Standard fruit trees are larger and require more space, and they take longer to produce fruits. These trees reach 20-30 feet tall and wide; some are larger. The benefit is that they’ll produce fruits for decades to come. Most will live for 20-40 years.

Look how much space this mulberry tree takes up. It shades our entire swing set area!

Pollination Needs of the Fruit Trees

Some varieties of fruit trees need other trees to grow nearby to cross-pollinate each other. They need to bloom at the same time or have overlapping blooming periods to cross-pollinate.

The good thing is that most nursery list the options for gardeners, so you don’t have to guess. The bad news is that, if you don’t plant another variety, you won’t receive fruits from that tree.

Understand Your Microclimates

You start by picking out fruits tree for a homestead by making sure it matches your USDA zone and chilling hours. Then, think about the microclimates on your property. Everyone has different growing conditions on their property, such as sun exposure, wind exposure, low-lying areas, etc.

Figure Out Your Soil Conditions

Your soil conditions matter as well. You want to make sure that the pH range of your soil matches what is needed for planting fruit trees. Ideally, you want your soil to have a neutral pH.

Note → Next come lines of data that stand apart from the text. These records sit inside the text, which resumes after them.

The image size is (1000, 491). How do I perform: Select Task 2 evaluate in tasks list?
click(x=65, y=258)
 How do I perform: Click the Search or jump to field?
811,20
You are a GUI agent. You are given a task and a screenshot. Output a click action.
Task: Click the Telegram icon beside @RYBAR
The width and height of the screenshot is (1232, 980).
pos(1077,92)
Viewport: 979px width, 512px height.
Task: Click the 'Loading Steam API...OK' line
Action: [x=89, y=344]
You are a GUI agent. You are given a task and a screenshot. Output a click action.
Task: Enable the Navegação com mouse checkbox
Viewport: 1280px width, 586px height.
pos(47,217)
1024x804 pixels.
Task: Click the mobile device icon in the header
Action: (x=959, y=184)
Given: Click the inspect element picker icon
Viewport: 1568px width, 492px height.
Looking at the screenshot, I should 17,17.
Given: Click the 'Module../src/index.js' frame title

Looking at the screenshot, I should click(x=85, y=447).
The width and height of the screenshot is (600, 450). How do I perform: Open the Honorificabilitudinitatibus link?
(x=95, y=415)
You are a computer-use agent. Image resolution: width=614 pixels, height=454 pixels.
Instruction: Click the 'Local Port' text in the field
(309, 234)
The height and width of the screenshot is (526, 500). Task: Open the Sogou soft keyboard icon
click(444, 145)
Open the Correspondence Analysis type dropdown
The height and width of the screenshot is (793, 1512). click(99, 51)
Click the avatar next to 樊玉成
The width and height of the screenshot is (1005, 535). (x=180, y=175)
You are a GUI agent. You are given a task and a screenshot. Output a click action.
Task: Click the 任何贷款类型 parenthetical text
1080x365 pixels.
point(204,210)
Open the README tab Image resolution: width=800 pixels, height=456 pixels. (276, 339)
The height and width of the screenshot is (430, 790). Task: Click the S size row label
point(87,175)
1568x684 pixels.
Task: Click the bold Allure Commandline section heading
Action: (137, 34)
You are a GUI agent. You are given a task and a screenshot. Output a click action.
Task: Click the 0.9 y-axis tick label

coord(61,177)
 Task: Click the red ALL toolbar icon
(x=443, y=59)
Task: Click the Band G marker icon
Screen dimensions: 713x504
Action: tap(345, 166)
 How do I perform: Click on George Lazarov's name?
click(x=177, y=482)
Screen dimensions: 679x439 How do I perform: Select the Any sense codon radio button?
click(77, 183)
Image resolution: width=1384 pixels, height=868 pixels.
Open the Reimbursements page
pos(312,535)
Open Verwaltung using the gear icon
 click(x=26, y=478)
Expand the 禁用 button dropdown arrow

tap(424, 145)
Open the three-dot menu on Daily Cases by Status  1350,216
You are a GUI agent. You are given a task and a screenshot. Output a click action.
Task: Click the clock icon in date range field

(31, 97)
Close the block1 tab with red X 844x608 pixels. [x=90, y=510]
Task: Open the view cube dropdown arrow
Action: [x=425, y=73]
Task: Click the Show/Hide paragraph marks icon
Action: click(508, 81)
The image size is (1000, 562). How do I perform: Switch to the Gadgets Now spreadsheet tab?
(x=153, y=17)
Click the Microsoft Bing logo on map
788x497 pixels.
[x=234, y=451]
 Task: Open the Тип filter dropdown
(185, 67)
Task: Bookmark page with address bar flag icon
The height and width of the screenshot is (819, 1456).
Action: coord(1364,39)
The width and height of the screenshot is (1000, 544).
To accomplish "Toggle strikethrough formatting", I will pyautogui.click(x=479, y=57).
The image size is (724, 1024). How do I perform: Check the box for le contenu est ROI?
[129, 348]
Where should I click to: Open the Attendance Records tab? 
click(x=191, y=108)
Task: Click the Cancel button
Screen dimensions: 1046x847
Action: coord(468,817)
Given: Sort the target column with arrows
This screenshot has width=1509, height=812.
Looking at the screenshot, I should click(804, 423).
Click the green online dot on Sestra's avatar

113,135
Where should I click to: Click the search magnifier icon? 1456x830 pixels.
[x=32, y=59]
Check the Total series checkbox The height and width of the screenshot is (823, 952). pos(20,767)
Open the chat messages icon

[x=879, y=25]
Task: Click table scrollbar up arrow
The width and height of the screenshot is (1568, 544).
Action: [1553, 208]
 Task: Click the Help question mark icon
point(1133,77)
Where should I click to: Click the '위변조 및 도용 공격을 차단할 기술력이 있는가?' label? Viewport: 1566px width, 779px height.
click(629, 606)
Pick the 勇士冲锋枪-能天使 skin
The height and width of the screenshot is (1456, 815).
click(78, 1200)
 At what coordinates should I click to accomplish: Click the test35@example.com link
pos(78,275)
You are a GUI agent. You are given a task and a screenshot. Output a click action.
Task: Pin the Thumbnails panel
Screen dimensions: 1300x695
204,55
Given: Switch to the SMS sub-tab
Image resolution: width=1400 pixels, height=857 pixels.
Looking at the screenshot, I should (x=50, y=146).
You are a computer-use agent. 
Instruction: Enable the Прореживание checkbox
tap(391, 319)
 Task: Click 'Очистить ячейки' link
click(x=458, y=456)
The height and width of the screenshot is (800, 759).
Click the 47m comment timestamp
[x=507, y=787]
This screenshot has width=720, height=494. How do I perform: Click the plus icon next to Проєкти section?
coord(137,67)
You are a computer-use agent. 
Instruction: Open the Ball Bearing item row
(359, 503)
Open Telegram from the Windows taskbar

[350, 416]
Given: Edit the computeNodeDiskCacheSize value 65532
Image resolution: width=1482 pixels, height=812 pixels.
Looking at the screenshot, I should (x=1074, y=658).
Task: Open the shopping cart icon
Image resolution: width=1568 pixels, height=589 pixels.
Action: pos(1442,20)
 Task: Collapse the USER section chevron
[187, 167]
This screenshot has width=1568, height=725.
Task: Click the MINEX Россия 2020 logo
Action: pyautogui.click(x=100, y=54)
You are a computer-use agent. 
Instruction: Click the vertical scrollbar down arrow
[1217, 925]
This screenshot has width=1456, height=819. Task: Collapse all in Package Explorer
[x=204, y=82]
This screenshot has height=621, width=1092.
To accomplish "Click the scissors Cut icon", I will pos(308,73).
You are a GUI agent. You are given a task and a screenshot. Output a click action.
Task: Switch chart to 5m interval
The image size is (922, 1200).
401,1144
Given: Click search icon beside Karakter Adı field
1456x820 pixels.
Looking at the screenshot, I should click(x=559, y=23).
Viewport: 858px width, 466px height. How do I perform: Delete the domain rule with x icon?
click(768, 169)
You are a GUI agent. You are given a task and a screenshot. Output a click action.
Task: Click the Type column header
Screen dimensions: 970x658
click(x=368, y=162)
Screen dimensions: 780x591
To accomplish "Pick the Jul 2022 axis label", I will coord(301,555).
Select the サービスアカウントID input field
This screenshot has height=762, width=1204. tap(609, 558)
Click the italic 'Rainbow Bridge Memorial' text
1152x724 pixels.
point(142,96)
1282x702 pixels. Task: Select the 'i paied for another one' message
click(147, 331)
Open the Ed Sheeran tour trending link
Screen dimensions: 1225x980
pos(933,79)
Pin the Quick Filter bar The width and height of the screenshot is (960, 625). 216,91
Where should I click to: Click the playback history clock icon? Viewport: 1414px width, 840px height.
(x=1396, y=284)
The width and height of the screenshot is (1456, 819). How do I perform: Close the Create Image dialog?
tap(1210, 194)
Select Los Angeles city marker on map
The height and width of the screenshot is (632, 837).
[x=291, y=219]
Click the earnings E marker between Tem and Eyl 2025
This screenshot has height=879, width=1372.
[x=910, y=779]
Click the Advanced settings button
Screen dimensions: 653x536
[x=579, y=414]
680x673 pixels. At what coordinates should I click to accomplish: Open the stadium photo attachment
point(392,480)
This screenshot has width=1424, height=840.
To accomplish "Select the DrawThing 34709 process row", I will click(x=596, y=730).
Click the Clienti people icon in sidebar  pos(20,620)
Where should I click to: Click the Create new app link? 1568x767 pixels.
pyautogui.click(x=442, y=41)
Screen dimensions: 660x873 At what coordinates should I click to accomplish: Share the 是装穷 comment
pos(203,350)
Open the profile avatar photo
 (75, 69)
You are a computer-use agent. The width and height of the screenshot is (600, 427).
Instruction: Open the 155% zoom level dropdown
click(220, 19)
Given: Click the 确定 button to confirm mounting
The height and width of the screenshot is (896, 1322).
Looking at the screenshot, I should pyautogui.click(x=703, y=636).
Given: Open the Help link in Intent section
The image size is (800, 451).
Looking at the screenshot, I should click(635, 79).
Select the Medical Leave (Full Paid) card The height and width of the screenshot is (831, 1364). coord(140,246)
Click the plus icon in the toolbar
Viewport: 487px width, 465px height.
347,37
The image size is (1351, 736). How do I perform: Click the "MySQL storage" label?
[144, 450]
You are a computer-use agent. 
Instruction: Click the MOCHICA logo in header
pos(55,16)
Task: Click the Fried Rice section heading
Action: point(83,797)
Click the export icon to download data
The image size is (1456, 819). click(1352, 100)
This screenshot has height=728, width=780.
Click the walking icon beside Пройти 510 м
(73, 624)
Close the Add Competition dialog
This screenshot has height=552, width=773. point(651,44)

Then, figure out what type of soil you have. Do you have sandy, clay, or loamy soil? Sandy soil drains well, and it’s ideal for fruits tree for a homestead. If you have clay soil, you’ll need to amend it because it holds too much moisture.

Try Growing Fruit Trees This Year

Don’t wait around and delay planting fruit trees since they take years to produce a full-size harvest. Start by picking a few fruit trees for a homestead and planting them this year. Add more each year, and before you know it, you’ll have an amazing homestead orchard.